Hibrit bir araba, geleneksel bir benzinli arabadan çok daha az, ancak elektrikli bir arabadan daha fazla bakım gerektirir. Bunun nedeni, içten yanmalı motorun düzenli yağ değişimleriyle birlikte bakımının yapılması gerekmesidir.

SSS

S: Elektrikli arabalar kaza anında güvenli midir?

C: Elektrikli arabalar 'özünde güvenlidir'. Bir kaza olursa, akü otomatik olarak diğer yüksek voltajlı bileşenlerden ayrılacak ve böylece araba durdurulacak ve bir kaza durumunda yangın çıkma olasılığı azaltılacaktır.

S: Tamamen elektrikli arabaların yağa ihtiyacı var mı?
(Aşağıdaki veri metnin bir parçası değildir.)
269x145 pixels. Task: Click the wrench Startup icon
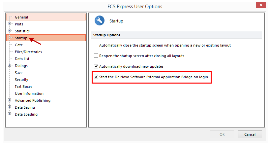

C: Hayır, geleneksel elektrikli arabaların yağa ihtiyacı yoktur, ancak hibrit elektrikli arabaların ihtiyacı vardır.

S: İlk elektrikli arabayı kim yaptı?

A: Robert Anderson, 1832 ile 1839 yılları arasında ilk elektrikli otomobili icat etti.

S: Elektrikli arabaların artıları ve eksileri nelerdir?

C: Elektrikli araçların artıları, enerji tüketimini ve kirletici emisyonu azaltmalarıdır. Dezavantajları, düzenli şarj gerektirmeleri ve tüm servislerin elektrikli bir aracın bakımını yapmaya yetkili olmamasıdır.

S: Bir elektrikli araba ne kadar hızlı gidebilir?

C: Tesla motorları, 0-60 mph (0-96.5606 kmph) hıza sadece 1,9 saniyede çıkabileceğini iddia etti.

S: Elektrikli arabaların kötü yanları nelerdir?

C: Elektrikli otomobiller, pillerin ve düzenli şarj istasyonlarının bakımını gerektirir. Tüm servislerin elektrikli bir aracın parçalarını tamir etme yetkisi yoktur.

S: Elektrikli arabalarla ilgili bazı eğlenceli gerçekler nelerdir?

C: Elektrikli arabalar ilk olarak 1834-1835 yılları arasında Robert Anderson tarafından keşfedildi. Elektrikli otomobiller emisyonları azaltır ve ayrıca daha az aşınma ve yıpranma onarımı gerektirir.

Tarafından yazılmıştır
Rajnandini Roychoudhury

Rajnandini bir sanat aşığı ve bilgisini yaymaktan büyük bir heyecan duyuyor. İngilizce Yüksek Lisans derecesi ile özel öğretmen olarak çalıştı ve son birkaç yılda Writer's Zone gibi şirketler için içerik yazarlığına geçti. Üç dil bilen Rajnandini ayrıca 'The Telegraph' için bir ek eser yayınladı ve şiirleri uluslararası bir proje olan Poems4Peace'te kısa listeye alındı. İş dışında ilgi alanları arasında müzik, sinema, seyahat, hayırseverlik, blog yazmak ve okumak yer alıyor. Klasik İngiliz edebiyatına düşkündür.